Search:
Menopause Live - IMS Updates
InFocus

Date of release: 15 December, 2008

The phytoestrogen genistein and cardiovascular risk factors in postmenopausal women


In the Journal of Clinical Endocrinology and Metabolism, Paola Villa and colleagues report the effect of genistein administration on cardiovascular risk factors, focusing on glucose metabolism and endothelial function, in postmenopausal women [1]. Fifty women (mean age 54 years, mean body mass index 27) were randomized to receive genistein (54 mg/day, n = 30) or placebo (n = 20) tablets for 6 months.
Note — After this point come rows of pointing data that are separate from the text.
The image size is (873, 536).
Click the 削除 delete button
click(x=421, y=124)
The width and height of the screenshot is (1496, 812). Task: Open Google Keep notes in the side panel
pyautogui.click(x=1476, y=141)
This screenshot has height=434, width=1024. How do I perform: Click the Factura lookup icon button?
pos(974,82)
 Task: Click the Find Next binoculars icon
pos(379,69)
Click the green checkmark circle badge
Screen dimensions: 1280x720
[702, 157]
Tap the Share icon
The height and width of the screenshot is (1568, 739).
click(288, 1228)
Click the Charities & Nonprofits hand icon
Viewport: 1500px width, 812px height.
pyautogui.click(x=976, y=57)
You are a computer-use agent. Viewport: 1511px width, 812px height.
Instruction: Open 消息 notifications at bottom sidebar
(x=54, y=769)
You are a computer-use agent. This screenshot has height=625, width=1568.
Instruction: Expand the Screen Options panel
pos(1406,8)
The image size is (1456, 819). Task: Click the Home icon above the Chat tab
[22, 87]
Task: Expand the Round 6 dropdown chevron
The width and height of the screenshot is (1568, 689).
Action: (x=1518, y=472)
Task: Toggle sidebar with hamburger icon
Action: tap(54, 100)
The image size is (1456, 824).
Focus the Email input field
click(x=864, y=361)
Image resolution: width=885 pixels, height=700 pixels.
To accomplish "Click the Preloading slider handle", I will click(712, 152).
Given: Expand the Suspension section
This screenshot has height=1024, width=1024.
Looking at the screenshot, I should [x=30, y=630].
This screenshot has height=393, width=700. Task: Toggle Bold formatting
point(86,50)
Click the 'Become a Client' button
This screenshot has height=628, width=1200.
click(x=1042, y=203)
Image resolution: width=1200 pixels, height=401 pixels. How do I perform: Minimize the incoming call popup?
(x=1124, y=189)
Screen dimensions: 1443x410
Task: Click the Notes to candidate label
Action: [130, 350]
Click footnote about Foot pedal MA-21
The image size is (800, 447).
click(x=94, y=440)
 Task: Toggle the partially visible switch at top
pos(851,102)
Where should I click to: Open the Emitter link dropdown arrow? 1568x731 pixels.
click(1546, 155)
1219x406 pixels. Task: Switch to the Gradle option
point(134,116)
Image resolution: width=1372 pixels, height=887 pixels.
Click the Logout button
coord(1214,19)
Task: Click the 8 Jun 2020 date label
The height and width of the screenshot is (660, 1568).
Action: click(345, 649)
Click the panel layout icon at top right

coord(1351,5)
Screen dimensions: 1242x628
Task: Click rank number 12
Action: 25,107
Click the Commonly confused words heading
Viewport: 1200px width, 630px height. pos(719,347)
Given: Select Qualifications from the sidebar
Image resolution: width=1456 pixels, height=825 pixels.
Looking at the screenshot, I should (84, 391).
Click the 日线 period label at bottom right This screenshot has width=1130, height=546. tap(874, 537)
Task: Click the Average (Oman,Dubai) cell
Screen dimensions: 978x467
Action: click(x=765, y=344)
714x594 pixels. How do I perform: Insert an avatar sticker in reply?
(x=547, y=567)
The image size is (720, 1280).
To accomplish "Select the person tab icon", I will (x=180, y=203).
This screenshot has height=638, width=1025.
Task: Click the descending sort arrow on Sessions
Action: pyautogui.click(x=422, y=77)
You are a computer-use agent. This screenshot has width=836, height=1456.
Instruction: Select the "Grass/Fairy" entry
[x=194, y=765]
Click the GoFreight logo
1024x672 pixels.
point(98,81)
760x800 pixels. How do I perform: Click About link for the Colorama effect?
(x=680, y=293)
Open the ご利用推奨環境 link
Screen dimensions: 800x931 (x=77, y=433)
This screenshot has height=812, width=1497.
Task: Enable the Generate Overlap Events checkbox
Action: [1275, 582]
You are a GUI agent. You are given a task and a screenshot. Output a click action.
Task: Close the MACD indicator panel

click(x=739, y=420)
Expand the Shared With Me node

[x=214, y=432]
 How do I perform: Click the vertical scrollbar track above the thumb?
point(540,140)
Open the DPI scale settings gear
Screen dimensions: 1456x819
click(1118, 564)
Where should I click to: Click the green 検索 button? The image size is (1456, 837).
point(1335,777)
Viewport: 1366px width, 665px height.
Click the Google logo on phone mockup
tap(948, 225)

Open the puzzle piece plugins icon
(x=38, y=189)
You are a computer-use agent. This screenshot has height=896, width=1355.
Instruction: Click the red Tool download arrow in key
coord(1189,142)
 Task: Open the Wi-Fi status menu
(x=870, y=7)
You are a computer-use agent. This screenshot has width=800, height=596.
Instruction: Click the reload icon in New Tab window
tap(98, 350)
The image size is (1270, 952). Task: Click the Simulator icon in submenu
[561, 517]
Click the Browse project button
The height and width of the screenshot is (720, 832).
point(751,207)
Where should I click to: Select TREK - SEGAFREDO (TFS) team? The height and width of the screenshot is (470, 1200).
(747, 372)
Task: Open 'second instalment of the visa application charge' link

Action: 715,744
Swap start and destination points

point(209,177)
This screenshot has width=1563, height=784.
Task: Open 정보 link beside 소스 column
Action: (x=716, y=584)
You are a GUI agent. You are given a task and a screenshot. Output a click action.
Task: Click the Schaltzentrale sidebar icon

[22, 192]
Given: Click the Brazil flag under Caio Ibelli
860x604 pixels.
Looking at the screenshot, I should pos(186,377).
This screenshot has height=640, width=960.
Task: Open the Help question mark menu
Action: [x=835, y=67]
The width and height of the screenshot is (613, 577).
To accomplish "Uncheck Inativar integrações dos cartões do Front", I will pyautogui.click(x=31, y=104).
Of the women receiving genistein, 14 were considered to be normoinsulinemic and 12 hyperinsulinemic. In addition to basal insulin and glucose levels, glycoinsulinemic metabolism was evaluated in detail by analyzing the response to glucose load, AUC-insulin as an index of hyperinsulinemia, as well as pancreatic insulin secretion (C-peptide levels) and hepatic insulin clearance (fractional hepatic insulin extraction (FHIE) values), by using both the homeostasis model and the euglycemic hyperinsulinemic clamp technique. Vascular function was evaluated by the flow-mediated dilatation (FMD) of the brachial artery in response to hyperemia of the arm and also by nitrate-mediated endothelium-independent dilatation (NMD).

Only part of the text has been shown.